§ **SET TASK**:
Count the lines in the entries below that contain the word "Open". Reply with the number only.

§ **DATA LISTING**:
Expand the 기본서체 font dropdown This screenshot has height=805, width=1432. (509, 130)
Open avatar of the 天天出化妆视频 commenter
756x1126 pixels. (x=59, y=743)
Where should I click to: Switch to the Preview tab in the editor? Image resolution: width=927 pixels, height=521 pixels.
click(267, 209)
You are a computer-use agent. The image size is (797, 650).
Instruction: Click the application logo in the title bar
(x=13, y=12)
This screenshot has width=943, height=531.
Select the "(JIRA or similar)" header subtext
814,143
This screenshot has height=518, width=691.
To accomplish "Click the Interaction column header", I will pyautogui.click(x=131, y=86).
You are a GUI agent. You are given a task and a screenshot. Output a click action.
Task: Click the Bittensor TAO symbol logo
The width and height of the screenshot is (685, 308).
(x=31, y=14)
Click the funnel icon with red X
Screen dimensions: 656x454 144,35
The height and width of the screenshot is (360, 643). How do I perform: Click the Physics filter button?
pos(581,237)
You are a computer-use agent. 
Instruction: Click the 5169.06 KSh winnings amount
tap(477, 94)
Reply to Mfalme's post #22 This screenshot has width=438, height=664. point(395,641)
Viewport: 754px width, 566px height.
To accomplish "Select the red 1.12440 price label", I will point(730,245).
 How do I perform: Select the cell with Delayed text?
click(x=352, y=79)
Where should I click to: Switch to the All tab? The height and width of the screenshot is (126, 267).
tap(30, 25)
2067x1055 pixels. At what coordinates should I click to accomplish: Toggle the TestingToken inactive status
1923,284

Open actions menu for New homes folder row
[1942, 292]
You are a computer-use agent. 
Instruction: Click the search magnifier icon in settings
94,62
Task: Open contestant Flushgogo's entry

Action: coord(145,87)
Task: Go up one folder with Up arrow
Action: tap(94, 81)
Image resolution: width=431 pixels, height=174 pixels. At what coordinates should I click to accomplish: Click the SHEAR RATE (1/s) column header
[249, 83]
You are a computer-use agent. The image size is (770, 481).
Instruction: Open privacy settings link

§ **COMPLETE RESPONSE**:
4